In 1902 he returned to the UK as Second Sea Lord, in charge of personnel and
in 1903 became commander in chief of Portsmouth dockyard. In October 1905 he
was appointed First Sea Lord, the overall operational commander of the Navy.
By then France had become a close ally whilst Germany and Britain were
embarking on a naval arms race. Fisher determined to build up a hugely powerful
Home Fleet (renamed to Channel Fleet, the old Channel Fleet becoming the
Atlantic Fleet) at the expense of overseas stations. Amidst massive public
controversy, he ruthlessly sold off 90 obsolete and small ships and put a further 64
into reserve, describing all these vessels as "too weak to fight and too slow
to run away", and "a miser's hoard of useless junk". This freed up crews and
money to increase the number of large modern ships in home waters.

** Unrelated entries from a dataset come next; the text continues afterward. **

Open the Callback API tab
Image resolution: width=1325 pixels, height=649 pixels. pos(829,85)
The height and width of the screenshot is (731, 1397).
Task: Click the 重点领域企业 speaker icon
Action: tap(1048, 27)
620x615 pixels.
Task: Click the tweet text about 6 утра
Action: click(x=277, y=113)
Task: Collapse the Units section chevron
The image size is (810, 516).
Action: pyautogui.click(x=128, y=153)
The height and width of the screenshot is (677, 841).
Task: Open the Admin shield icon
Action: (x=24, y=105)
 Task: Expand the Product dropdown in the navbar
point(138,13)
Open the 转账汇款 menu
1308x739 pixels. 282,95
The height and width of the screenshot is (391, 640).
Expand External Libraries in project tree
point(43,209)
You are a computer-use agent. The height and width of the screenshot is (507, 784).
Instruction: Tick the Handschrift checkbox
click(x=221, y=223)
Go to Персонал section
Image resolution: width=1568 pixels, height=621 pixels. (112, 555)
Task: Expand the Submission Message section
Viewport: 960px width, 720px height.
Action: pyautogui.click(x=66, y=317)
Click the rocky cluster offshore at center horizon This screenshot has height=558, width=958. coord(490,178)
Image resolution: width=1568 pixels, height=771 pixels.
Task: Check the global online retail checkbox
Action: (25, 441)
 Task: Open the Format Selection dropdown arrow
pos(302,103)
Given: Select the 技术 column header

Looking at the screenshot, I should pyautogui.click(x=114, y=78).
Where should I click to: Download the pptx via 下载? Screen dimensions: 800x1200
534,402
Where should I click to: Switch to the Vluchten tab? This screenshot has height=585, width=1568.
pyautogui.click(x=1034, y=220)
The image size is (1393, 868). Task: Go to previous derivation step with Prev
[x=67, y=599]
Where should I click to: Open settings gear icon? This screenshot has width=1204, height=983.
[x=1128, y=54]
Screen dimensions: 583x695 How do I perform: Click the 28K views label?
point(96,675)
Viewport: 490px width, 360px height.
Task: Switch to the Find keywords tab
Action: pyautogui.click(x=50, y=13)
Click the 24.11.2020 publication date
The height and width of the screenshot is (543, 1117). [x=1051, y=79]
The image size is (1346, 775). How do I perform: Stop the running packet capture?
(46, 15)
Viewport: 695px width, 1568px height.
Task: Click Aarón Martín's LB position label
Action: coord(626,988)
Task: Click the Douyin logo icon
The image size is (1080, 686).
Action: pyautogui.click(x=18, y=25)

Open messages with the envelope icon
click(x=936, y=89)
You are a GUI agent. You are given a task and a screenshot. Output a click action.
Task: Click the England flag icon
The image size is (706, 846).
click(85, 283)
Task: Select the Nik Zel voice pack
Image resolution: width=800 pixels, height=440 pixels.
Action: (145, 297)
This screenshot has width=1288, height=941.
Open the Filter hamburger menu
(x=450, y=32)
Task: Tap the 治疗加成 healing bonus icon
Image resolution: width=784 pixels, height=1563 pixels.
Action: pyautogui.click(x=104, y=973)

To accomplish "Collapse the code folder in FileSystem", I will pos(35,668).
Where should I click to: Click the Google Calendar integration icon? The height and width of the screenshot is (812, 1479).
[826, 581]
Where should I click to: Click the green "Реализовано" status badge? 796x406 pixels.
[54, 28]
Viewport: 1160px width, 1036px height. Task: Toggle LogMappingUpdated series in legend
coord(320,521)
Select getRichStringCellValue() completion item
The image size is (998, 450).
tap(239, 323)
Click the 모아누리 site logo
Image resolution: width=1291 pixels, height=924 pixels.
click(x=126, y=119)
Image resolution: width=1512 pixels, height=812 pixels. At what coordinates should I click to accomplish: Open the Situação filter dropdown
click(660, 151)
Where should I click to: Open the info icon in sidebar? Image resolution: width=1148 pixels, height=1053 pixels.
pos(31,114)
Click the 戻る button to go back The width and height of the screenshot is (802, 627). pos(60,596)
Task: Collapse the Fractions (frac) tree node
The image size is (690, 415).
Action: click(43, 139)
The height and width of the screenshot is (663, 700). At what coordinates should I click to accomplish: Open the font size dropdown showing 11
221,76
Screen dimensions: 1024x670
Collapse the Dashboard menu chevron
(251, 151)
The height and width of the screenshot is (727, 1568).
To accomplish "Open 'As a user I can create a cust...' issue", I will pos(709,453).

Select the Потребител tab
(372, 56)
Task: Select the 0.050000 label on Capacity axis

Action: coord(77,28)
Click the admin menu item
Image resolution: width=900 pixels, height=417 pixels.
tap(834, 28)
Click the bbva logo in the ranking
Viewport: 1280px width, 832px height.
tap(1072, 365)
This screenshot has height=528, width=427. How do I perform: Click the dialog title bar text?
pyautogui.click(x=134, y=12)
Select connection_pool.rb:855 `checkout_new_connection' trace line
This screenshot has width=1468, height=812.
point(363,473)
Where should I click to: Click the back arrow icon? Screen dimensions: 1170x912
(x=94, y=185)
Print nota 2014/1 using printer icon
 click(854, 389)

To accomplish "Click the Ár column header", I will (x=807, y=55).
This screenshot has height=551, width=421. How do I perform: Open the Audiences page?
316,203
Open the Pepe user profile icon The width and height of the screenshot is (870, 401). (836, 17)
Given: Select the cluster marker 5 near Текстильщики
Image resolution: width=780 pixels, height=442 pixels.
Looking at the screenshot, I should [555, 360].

He was a driving force behind the development of the fast, all big-gun
battleship, and chairman of the Committee on Designs which produced the outline
design for the prototype, Dreadnought. His preferred model was a version where
speed was substituted for armour, this became the battlecruiser, the first
being Invincible. He also encouraged the introduction of submarines into the
Royal Navy, and the conversion from a largely coal fueled navy to an oil fueled
one. He had a long-running and public feud with another admiral, Charles
Beresford.
He was made a baron in 1909 (taking the motto "Fear God and dread nought" on
the coat of arms as a reference to Dreadnought) just before his retirement
in 1910.
The First World War, and Fisher's last years
On the outbreak of the First World War he was recalled as First Sea Lord,
after Prince Louis of Battenberg had been forced to resign because of alleged
German ties. Fisher resigned on May 15, 1915 amidst bitter arguments with the
First Lord of the Admiralty, Winston Churchill over Gallipoli, causing
Churchill's resignation too. Fisher had opposed to the campaign from the outset,
preferring an amphibious attack on the German Baltic Sea coastline, even having
shallow draft battlecruisers such as Furious and Courageous constructed for
it. As the Gallipoli campaign failed relations with Churchill had become
increasingly acrimonious.
Fisher was made chairman of the Government's Board of Invention and Research,
serving in that post until the end of the war. He died of cancer in 1920.